━━━ 실습용 자료

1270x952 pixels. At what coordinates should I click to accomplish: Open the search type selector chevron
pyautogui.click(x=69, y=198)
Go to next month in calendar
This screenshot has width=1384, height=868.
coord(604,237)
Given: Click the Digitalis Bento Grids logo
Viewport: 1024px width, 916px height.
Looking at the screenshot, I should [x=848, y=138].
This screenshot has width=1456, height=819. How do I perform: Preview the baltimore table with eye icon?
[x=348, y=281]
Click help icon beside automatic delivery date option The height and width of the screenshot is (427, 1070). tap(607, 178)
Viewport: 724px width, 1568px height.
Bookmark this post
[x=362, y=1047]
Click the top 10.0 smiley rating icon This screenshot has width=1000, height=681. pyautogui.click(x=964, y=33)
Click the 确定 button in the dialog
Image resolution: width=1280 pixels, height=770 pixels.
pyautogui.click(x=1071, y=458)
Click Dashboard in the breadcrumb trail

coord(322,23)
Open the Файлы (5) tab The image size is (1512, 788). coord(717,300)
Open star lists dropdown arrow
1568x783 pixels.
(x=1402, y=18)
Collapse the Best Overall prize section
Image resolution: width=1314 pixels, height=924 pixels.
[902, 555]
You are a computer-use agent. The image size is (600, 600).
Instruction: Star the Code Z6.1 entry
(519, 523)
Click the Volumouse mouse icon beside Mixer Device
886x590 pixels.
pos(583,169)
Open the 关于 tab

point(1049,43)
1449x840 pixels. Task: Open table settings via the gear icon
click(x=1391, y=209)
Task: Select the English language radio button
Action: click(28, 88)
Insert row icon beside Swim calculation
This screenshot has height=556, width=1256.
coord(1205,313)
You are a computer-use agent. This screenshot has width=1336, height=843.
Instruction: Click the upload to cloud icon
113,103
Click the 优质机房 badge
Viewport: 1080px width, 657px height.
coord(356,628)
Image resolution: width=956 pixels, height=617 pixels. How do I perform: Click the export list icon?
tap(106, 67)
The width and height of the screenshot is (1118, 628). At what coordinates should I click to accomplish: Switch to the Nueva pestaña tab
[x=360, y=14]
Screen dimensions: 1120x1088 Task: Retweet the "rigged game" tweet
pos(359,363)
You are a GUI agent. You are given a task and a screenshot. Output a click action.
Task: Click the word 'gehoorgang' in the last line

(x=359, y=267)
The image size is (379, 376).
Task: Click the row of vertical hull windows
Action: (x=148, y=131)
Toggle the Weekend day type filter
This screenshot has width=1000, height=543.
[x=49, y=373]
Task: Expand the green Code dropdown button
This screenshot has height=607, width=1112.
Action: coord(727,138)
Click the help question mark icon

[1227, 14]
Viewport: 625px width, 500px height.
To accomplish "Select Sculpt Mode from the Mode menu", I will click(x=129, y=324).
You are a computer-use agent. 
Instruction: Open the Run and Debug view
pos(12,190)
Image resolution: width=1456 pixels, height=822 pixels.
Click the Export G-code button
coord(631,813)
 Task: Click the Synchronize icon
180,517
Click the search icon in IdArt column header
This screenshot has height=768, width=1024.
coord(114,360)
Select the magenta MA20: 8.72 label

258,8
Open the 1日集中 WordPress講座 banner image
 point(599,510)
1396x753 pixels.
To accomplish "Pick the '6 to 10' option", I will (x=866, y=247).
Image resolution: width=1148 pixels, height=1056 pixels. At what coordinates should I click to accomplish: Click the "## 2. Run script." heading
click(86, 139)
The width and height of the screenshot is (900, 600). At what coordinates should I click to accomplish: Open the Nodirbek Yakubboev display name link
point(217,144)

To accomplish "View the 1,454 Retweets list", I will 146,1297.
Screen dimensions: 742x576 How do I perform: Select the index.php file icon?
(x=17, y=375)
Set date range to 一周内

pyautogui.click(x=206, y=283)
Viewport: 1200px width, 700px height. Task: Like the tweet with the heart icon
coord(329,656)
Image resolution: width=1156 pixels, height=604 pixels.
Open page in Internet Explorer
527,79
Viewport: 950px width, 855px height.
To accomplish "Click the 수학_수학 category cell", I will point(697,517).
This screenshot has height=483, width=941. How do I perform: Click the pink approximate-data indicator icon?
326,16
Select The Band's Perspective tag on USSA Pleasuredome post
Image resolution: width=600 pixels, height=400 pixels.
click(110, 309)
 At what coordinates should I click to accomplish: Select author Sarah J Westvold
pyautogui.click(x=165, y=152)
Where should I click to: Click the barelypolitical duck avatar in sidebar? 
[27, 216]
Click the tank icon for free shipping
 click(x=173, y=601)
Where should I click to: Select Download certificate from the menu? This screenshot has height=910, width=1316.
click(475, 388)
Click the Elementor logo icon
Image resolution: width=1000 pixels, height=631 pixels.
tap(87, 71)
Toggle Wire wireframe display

━━━━━━

## 과제 목표
위 목록의 줄을 처음부터 끝까지 하나도 빠짐없이, 글자 하나 바꾸지 말고 다시 입력하십시오.

## 작업 결과
1270x952 pixels. At what coordinates should I click to accomplish: Open the search type selector chevron
pyautogui.click(x=69, y=198)
Go to next month in calendar
This screenshot has width=1384, height=868.
coord(604,237)
Given: Click the Digitalis Bento Grids logo
Viewport: 1024px width, 916px height.
Looking at the screenshot, I should [x=848, y=138].
This screenshot has width=1456, height=819. How do I perform: Preview the baltimore table with eye icon?
[x=348, y=281]
Click help icon beside automatic delivery date option The height and width of the screenshot is (427, 1070). tap(607, 178)
Viewport: 724px width, 1568px height.
Bookmark this post
[x=362, y=1047]
Click the top 10.0 smiley rating icon This screenshot has width=1000, height=681. pyautogui.click(x=964, y=33)
Click the 确定 button in the dialog
Image resolution: width=1280 pixels, height=770 pixels.
pyautogui.click(x=1071, y=458)
Click Dashboard in the breadcrumb trail

coord(322,23)
Open the Файлы (5) tab The image size is (1512, 788). coord(717,300)
Open star lists dropdown arrow
1568x783 pixels.
(x=1402, y=18)
Collapse the Best Overall prize section
Image resolution: width=1314 pixels, height=924 pixels.
[902, 555]
You are a computer-use agent. The image size is (600, 600).
Instruction: Star the Code Z6.1 entry
(519, 523)
Click the Volumouse mouse icon beside Mixer Device
886x590 pixels.
pos(583,169)
Open the 关于 tab

point(1049,43)
1449x840 pixels. Task: Open table settings via the gear icon
click(x=1391, y=209)
Task: Select the English language radio button
Action: click(28, 88)
Insert row icon beside Swim calculation
This screenshot has height=556, width=1256.
coord(1205,313)
You are a computer-use agent. This screenshot has width=1336, height=843.
Instruction: Click the upload to cloud icon
113,103
Click the 优质机房 badge
Viewport: 1080px width, 657px height.
coord(356,628)
Image resolution: width=956 pixels, height=617 pixels. How do I perform: Click the export list icon?
tap(106, 67)
The width and height of the screenshot is (1118, 628). At what coordinates should I click to accomplish: Switch to the Nueva pestaña tab
[x=360, y=14]
Screen dimensions: 1120x1088 Task: Retweet the "rigged game" tweet
pos(359,363)
You are a GUI agent. You are given a task and a screenshot. Output a click action.
Task: Click the word 'gehoorgang' in the last line

(x=359, y=267)
The image size is (379, 376).
Task: Click the row of vertical hull windows
Action: (x=148, y=131)
Toggle the Weekend day type filter
This screenshot has width=1000, height=543.
[x=49, y=373]
Task: Expand the green Code dropdown button
This screenshot has height=607, width=1112.
Action: coord(727,138)
Click the help question mark icon

[1227, 14]
Viewport: 625px width, 500px height.
To accomplish "Select Sculpt Mode from the Mode menu", I will click(x=129, y=324).
You are a computer-use agent. 
Instruction: Open the Run and Debug view
pos(12,190)
Image resolution: width=1456 pixels, height=822 pixels.
Click the Export G-code button
coord(631,813)
 Task: Click the Synchronize icon
180,517
Click the search icon in IdArt column header
This screenshot has height=768, width=1024.
coord(114,360)
Select the magenta MA20: 8.72 label

258,8
Open the 1日集中 WordPress講座 banner image
 point(599,510)
1396x753 pixels.
To accomplish "Pick the '6 to 10' option", I will (x=866, y=247).
Image resolution: width=1148 pixels, height=1056 pixels. At what coordinates should I click to accomplish: Click the "## 2. Run script." heading
click(86, 139)
The width and height of the screenshot is (900, 600). At what coordinates should I click to accomplish: Open the Nodirbek Yakubboev display name link
point(217,144)

To accomplish "View the 1,454 Retweets list", I will 146,1297.
Screen dimensions: 742x576 How do I perform: Select the index.php file icon?
(x=17, y=375)
Set date range to 一周内

pyautogui.click(x=206, y=283)
Viewport: 1200px width, 700px height. Task: Like the tweet with the heart icon
coord(329,656)
Image resolution: width=1156 pixels, height=604 pixels.
Open page in Internet Explorer
527,79
Viewport: 950px width, 855px height.
To accomplish "Click the 수학_수학 category cell", I will point(697,517).
This screenshot has height=483, width=941. How do I perform: Click the pink approximate-data indicator icon?
326,16
Select The Band's Perspective tag on USSA Pleasuredome post
Image resolution: width=600 pixels, height=400 pixels.
click(110, 309)
 At what coordinates should I click to accomplish: Select author Sarah J Westvold
pyautogui.click(x=165, y=152)
Where should I click to: Click the barelypolitical duck avatar in sidebar? 
[27, 216]
Click the tank icon for free shipping
 click(x=173, y=601)
Where should I click to: Select Download certificate from the menu? This screenshot has height=910, width=1316.
click(475, 388)
Click the Elementor logo icon
Image resolution: width=1000 pixels, height=631 pixels.
tap(87, 71)
Toggle Wire wireframe display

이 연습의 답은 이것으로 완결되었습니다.